Save Us From

Save Us From

Save us from night,
from bleak open highways
without end, and the fluorescent
oases of gas stations,
from the gunning of immortal
engines past midnight,
when time has no meaning,
from all-night cafes,
their ghoulish slices of pie,
and the orange ruffle on the
apron of the waitress,
the matching plastic chairs,
from orange and brown and
all unearthly colours,
banish them back to the test tube,
save us from them,
from those bathrooms with a
moonscape of skin in the mirror,
from fatigue, its merciless brightness,
when each cell of the body stands on end,
and the sensation of teeth,
and the mind’s eternal sentry,
and the unmapped city
with its cold bed.
Save us from insomnia,
its treadmill,
its school bells and factory bells,
from living rooms like the tomb,
their plaid chesterfields
and galaxies of dust,
from chairs without arms,
from any matched set of furniture,
from floor-length drapes which
close out the world,
from padded bras and rented suits,
from any object in which horror is concealed.
Save us from waking after nightmares,
save us from nightmares,
from other worlds,
from the mute, immobile contours
of dressers and shoes,
from another measureless day, save us.

Roo Borson, from Night Walk, Selected Poems. Oxford University Press, Toronto, 1994.

 

I don’t think you need to have an especially religious frame of mind to find the notion of wanting to be saved quite appealing, rational even, in the current situation. Nevertheless, it doesn’t feel that wide of the mark to attach such a framework to Roo Borson’s incantatory prayer of deliverance from a modern way of life which is already starting to look antiquated, as far off, say, as those bearded, corseted Edwardians, their world about to explode in the First World War. Part of me wants to take the poem by the scruff of the neck and shout it has no idea what is about to happen to the world it describes. But what we wouldn’t now give to drive down a ‘bleak open highway’ and turn into an ’all-night cafe’ and consume ’ghoulish slices of pie’ just because we can.
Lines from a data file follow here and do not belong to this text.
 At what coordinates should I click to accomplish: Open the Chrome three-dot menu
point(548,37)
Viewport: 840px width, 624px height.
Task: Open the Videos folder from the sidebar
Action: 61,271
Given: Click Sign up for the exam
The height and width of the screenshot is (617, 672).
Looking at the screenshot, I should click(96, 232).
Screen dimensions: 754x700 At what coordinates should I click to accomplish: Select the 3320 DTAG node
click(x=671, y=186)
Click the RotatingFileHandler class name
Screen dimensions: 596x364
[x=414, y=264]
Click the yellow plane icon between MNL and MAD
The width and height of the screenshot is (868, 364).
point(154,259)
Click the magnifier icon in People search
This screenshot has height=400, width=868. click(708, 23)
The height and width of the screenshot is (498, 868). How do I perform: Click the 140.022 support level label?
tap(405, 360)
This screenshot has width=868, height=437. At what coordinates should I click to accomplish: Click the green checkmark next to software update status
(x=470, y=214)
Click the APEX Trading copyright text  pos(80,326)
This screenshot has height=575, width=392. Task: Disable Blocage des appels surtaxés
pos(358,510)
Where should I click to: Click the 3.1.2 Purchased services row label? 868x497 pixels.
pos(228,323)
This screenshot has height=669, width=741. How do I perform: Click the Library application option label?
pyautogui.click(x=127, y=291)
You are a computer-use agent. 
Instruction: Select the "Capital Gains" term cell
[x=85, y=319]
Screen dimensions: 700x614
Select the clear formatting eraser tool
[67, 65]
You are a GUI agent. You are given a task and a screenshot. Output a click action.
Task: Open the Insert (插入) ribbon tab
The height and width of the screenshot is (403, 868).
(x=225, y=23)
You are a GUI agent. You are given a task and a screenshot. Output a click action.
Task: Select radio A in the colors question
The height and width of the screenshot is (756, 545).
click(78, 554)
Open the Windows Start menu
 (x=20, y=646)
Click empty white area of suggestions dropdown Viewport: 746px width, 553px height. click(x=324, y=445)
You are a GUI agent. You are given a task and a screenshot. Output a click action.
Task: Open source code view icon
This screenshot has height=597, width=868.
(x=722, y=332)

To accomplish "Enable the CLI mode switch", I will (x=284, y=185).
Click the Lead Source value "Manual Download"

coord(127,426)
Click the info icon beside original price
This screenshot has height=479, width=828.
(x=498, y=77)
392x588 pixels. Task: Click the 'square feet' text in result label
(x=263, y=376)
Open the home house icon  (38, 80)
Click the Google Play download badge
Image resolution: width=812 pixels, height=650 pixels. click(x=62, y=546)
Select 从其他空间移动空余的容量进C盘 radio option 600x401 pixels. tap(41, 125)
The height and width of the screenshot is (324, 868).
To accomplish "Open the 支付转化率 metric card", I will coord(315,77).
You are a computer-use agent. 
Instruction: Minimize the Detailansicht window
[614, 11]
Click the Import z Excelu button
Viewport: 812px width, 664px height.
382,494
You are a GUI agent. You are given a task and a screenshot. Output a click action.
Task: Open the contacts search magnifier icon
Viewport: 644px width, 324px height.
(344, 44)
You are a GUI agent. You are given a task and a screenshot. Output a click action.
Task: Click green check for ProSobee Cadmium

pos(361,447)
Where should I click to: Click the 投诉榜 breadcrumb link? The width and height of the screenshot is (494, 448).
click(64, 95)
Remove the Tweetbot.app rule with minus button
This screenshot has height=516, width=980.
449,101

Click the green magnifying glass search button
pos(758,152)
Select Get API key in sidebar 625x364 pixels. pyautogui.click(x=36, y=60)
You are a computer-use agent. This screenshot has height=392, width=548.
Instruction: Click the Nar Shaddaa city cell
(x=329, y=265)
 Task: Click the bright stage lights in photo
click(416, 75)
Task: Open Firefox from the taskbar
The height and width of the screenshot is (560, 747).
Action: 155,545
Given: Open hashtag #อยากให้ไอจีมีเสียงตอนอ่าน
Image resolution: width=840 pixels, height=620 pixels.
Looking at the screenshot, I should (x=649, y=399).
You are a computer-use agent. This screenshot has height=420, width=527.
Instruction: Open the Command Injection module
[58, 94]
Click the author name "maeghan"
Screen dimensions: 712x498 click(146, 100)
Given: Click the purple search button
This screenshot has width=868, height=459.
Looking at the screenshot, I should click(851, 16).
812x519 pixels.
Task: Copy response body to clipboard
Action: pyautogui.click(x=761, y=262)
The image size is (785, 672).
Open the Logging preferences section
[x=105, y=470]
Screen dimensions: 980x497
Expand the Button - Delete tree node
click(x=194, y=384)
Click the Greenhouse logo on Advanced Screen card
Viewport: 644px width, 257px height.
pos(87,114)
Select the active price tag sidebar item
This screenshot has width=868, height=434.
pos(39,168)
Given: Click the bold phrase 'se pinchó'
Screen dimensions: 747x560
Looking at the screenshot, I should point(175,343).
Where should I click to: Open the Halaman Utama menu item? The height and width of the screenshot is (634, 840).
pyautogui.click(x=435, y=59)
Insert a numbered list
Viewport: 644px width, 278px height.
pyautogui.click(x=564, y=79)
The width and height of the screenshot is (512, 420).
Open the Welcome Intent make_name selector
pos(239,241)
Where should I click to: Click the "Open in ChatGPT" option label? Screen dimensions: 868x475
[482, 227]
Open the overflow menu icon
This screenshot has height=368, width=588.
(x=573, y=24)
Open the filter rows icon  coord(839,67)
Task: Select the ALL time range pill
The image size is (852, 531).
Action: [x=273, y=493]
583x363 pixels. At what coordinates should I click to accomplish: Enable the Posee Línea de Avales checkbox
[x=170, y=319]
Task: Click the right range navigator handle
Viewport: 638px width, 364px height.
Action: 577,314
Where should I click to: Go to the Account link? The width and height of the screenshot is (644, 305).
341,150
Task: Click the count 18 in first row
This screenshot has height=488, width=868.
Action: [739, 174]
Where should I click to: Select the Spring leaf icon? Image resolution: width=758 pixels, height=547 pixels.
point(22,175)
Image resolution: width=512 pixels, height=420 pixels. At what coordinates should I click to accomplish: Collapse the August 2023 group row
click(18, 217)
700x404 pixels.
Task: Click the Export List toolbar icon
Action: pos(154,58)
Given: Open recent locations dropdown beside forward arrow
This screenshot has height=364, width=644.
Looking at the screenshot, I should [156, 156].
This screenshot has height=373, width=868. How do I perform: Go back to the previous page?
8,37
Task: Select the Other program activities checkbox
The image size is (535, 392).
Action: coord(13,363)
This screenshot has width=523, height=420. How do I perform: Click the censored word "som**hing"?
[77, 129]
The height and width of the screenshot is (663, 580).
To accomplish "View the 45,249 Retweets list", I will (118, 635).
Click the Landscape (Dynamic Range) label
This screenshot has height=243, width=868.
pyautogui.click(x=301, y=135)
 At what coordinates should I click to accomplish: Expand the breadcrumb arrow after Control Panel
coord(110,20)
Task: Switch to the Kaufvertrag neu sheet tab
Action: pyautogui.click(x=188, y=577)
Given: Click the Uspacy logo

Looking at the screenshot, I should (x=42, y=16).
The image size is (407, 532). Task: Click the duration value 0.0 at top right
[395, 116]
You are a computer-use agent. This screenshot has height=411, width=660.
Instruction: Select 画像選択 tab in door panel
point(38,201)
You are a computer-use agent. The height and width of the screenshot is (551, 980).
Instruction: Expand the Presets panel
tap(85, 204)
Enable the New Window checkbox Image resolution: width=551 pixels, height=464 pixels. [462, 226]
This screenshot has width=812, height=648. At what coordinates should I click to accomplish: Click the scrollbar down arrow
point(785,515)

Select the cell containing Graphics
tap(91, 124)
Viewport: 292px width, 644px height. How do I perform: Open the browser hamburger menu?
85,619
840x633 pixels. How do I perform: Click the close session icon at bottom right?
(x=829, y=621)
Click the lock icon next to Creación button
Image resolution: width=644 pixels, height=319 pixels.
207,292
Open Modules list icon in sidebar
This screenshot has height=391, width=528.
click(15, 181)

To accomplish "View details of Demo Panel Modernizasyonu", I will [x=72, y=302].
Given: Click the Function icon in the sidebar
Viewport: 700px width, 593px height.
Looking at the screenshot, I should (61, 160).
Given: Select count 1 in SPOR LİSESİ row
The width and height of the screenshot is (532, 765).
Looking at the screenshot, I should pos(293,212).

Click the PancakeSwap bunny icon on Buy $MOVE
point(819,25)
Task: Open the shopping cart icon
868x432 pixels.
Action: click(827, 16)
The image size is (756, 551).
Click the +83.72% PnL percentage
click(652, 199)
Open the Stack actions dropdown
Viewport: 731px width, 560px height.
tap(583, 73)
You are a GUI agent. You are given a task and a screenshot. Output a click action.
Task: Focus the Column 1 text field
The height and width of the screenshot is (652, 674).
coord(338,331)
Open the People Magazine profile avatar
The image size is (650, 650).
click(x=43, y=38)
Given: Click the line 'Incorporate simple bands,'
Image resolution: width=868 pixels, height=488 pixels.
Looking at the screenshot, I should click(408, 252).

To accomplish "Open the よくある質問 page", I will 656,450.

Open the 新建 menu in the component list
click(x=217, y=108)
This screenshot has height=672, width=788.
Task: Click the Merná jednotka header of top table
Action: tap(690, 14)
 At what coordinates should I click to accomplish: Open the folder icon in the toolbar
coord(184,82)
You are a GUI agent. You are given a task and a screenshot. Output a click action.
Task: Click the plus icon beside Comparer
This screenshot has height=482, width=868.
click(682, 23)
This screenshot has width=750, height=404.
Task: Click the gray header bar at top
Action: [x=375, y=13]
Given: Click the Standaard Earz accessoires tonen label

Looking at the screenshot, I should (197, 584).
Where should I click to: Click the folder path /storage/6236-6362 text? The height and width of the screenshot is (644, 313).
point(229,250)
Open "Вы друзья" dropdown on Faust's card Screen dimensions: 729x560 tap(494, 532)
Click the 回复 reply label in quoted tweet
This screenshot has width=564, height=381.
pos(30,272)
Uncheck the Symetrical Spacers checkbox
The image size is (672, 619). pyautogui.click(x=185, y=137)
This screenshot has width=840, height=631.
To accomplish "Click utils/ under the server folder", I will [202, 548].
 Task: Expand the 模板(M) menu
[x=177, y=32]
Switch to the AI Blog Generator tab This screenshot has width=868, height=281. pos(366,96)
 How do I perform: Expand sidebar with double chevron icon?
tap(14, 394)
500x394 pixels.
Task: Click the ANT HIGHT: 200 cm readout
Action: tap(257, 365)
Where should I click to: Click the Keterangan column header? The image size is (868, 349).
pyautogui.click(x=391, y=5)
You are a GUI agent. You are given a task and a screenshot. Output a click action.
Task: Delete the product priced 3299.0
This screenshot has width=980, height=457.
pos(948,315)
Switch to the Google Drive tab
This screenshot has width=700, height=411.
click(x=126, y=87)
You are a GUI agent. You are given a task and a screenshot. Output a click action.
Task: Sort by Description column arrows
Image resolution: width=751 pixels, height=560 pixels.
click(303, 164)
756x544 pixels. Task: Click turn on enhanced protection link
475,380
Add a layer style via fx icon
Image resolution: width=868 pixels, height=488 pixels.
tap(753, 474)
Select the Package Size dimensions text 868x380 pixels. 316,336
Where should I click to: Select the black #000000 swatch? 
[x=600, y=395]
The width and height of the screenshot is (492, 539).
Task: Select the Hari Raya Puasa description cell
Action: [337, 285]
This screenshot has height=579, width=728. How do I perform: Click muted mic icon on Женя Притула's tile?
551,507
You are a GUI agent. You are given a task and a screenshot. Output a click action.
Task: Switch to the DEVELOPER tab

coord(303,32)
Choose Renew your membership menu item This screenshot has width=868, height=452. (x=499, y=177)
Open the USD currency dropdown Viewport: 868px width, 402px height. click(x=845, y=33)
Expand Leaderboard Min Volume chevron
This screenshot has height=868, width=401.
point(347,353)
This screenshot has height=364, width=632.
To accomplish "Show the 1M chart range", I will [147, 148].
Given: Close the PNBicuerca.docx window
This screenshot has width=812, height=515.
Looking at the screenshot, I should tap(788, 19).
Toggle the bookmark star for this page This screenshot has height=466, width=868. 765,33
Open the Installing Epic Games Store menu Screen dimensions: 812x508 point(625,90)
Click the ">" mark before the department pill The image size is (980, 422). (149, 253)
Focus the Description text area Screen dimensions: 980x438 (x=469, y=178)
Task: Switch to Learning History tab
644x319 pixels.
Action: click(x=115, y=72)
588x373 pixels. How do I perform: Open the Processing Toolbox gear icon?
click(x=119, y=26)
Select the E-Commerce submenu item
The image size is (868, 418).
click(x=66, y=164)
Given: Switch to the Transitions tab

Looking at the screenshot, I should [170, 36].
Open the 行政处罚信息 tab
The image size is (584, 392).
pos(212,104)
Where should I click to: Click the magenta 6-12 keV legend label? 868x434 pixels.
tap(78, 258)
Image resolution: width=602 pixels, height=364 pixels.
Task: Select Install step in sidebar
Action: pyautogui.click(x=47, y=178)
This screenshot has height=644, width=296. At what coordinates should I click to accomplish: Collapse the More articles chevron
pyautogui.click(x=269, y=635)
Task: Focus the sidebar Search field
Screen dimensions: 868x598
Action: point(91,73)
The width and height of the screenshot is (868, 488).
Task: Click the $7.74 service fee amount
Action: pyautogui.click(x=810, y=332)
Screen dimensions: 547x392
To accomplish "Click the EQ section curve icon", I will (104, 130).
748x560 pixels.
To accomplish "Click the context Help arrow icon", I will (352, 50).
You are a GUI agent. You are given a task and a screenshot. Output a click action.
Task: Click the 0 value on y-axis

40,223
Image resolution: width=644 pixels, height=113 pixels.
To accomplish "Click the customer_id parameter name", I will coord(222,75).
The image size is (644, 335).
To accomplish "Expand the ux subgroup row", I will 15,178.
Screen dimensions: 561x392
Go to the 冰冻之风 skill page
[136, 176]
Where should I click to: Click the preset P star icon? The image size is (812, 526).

In truth, having lost track of the days, I chose this poem to fall on Easter Day a whole week before I knew what I had committed to doing: talking about being saved, from a position of privilege and luxury compared to most of the planet.

Whether you are enduring ‘another measureless day’ or rather enjoying the company of your own solitude, perhaps with loved ones or re-reading Dickens or what Thomas Lux calls ‘painting tulips exclusively’, I hope you will join with me today in envisioning a future, after this is all over, whenever that may be, of increased empathy and of public figures who express that as a matter of course, with humility and transparency, of taking time to relish the tiny overlooked things of everyday life, of family and friends, the weird luxury of sitting at a table and staring into space, rather than at a screen, conjuring a future that has no place for ’insomnia’ or ’nightmares’.

10 Comments

  1. Thank you 🙏
    this poem hit the spot with me first thing this Easter morning. I like its incantatory form and the slightly wicked tone as it undermines a once familiar world.
    Easter good wishes to you and yours

    Liked by 1 person

  2. Thank you 🙏
    this hit the spot with me this Easter morning. I like its incantatory form and the slightly wicked tone as it undermines a once familiar world.
    Easter good wishes to you and yours

    Liked by 1 person

  3. I love your words … the luxury of sitting at a table and staring into space rather than at a screen , and the peace they provide …

    Blessings this easter 🌱, Rosie

    Liked by 1 person

  4. Thanks for your words Anthony and I also hope for “increased empathy (and of public figures who express that as a matter of course, with humility and transparency” but I will not hold this hope as the likelihood is remote and the disappointment will hurt. And I pledge to savour “taking time to relish the tiny overlooked things of everyday life, of family and friends, the weird luxury of sitting at a table and staring into space, rather than at a screen, conjuring a future that has no place for ’insomnia’ or ’nightmares’.” everyday. Thanks again.